DOCUMENT:
──────────

In today’s Forbes.com, Sramana Mitra has a column discussing the role of universities and taxpayer funding in innovation that contributes to economic growth. She is a thoughtful and insightful commentator, and I recommend the article, despite having a couple of disagreements with her argument. I do think she overstates the case against innovation arising from market processes in her introduction:

In an ideal world, a capitalist framework would facilitate all the economic progress essential to civilization. Unfortunately, we don’t exist in an ideal world. Innovation, however, is among the areas where capitalism as we know it–private, free market, borderless and without government intervention–fails.

For one thing, “innovation” is a large and amorphous category, and that vagueness makes her general claim less plausible. What exactly is innovation? To condemn the ability of market processes to lead to some notion of the “optimal” amount of innovation requires a more explicit definition and scope. I think a more plausible claim, and one that adds to the persuasiveness of her argument, is that basic science research that has long lead-times and is not directly ex ante connected to some possible commercial product has some public good characteristics, and is therefore more likely to be underprovided via market processes. Note here that I am narrowing the scope of “innovation” to not-obviously-commercializable activities.

Her argument then uses DARPA as an example of the various useful roles that academia, government, and industry can play in generating value-creating innovation, and she makes this statement that is consistent with my framing of the issue above:

But does that mean capitalism is not key to innovation? Absolutely not. Once innovation is ready to be brought to market, it is best for academia and government to wrap it in the right capitalist packaging and hand it over to the market.

It is an intricate dance–this tango between industry and academia–with the government playing DJ in the background. Few have learned to dance it well. MIT, Stanford, Berkeley and Carnegie Mellon belong in an elite list of about a dozen universities that do a truly professional job of consistently bringing university-led innovation to market.

──────────

(Entries on where items appear)
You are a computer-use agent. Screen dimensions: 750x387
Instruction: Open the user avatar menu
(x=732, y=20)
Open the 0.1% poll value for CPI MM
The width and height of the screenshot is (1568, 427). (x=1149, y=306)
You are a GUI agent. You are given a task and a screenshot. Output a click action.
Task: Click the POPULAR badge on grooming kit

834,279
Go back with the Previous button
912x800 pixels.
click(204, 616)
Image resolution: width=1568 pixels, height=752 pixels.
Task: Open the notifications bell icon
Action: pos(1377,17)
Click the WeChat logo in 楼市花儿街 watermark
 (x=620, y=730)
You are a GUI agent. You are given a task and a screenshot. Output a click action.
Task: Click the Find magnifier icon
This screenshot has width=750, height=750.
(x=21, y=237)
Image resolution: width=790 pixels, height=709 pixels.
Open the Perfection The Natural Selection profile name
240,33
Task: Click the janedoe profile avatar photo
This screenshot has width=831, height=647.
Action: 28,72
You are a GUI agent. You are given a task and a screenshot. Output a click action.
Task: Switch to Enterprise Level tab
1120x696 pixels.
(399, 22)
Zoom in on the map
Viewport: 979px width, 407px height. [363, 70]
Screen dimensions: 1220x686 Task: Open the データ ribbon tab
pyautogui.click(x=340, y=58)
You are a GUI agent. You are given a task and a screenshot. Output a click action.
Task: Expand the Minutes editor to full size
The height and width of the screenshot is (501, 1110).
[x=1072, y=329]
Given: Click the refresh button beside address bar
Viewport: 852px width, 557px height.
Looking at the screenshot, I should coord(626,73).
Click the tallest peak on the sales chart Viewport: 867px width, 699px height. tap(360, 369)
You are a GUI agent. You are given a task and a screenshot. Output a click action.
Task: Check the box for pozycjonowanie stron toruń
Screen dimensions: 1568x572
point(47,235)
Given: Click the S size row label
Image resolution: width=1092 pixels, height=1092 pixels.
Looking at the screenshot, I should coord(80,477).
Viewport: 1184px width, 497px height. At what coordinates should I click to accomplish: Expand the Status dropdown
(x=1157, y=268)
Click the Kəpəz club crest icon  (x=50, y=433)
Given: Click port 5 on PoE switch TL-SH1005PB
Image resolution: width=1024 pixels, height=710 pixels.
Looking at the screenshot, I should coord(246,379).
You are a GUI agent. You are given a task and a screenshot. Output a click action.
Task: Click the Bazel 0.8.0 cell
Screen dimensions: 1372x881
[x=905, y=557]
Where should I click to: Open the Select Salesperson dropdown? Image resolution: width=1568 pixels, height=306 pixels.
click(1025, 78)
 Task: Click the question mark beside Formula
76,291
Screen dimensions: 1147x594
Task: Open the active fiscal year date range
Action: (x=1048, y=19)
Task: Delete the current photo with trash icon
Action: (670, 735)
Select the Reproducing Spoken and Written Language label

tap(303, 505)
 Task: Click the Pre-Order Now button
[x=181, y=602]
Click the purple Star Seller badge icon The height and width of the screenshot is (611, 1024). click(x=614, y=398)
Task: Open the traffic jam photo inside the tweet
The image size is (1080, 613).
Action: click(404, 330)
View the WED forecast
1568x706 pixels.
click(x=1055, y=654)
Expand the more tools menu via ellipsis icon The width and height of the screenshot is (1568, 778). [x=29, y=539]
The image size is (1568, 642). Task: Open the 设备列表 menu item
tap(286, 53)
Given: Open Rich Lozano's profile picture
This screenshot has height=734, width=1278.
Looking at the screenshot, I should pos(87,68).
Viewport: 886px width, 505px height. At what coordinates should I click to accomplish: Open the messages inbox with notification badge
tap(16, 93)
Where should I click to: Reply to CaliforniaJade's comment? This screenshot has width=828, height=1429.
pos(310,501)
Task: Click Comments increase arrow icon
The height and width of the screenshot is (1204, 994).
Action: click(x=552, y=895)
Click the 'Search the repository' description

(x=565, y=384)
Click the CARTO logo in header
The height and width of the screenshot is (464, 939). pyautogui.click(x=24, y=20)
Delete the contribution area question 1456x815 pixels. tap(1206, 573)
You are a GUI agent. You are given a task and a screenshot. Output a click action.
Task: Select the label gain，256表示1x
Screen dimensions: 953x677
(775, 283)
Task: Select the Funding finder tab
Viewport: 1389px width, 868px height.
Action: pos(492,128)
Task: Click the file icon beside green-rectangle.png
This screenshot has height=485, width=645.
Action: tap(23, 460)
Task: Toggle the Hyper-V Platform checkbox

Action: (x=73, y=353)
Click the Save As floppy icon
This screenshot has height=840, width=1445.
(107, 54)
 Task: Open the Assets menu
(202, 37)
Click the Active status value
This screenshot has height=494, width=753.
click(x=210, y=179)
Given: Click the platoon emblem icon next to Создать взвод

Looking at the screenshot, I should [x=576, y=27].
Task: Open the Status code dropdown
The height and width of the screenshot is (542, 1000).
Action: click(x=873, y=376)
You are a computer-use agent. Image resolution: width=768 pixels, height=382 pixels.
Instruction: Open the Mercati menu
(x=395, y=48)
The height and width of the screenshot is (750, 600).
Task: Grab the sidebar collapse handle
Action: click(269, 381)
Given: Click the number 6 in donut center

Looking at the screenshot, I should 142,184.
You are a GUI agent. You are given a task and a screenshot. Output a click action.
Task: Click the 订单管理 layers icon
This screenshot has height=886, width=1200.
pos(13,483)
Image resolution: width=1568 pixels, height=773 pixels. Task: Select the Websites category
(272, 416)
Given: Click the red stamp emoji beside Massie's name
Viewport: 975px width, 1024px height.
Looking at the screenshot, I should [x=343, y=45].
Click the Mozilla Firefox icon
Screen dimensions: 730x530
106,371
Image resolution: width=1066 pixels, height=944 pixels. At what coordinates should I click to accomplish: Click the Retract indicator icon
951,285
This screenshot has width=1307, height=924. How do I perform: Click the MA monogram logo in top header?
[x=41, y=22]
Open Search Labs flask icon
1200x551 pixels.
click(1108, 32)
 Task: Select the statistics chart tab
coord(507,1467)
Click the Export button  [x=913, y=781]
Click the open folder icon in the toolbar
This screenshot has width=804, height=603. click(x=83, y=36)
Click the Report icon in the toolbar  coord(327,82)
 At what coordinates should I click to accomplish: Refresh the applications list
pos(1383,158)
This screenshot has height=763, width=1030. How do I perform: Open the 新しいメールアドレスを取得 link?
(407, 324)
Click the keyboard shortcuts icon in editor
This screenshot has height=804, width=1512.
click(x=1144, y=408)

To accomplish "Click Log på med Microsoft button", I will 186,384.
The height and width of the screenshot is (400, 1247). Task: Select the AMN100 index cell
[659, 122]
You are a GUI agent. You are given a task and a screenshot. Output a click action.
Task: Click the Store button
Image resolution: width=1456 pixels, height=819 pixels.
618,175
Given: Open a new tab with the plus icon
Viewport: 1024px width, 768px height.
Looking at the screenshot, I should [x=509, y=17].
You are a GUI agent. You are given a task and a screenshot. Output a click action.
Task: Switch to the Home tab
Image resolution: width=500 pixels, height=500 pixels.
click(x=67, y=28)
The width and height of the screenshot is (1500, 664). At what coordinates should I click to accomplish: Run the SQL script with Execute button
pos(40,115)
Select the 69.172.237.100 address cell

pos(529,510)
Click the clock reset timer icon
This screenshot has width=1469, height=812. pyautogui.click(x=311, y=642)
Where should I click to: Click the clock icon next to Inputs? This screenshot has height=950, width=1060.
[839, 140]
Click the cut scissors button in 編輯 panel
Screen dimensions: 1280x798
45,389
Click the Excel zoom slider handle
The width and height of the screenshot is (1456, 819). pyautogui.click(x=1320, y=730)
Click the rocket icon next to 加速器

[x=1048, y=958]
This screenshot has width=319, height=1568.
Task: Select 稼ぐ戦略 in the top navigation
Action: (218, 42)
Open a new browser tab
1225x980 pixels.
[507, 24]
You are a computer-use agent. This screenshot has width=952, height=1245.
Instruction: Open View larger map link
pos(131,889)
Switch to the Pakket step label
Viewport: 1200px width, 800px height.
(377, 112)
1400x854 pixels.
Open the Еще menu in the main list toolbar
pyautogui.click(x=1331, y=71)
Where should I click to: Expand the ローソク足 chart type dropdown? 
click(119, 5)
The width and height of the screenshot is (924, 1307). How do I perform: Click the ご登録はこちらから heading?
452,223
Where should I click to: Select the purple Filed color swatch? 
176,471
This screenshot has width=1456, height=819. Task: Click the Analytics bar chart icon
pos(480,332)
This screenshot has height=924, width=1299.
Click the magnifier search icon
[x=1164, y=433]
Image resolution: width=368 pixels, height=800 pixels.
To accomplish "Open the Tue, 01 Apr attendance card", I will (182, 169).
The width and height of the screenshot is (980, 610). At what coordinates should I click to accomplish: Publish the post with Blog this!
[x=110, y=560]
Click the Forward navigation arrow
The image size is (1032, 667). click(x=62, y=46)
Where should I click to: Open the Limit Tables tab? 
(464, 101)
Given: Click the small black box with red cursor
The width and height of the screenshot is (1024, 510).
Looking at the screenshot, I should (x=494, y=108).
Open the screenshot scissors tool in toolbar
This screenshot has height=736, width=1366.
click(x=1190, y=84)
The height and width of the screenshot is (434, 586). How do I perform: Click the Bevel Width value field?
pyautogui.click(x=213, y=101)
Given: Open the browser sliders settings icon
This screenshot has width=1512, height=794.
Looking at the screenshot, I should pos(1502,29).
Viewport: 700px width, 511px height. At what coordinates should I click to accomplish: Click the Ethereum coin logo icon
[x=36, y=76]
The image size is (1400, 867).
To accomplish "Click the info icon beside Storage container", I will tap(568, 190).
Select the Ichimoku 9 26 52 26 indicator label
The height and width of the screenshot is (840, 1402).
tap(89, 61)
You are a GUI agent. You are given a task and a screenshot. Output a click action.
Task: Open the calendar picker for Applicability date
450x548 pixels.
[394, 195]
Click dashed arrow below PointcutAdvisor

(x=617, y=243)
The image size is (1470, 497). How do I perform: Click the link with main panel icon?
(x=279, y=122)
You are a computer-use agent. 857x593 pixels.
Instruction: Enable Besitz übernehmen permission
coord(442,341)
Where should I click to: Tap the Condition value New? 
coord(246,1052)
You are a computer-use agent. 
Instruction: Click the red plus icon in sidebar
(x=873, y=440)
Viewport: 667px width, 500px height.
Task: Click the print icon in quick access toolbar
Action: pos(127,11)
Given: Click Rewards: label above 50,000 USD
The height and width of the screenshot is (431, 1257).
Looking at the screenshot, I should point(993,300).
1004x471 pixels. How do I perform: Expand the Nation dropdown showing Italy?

──────────

WHAT IS REQUIRED: In the commentary on university research and innovation above, which four universities are named as belonging to the elite list?

TASK OUTPUT: MIT, Stanford, Berkeley and Carnegie Mellon.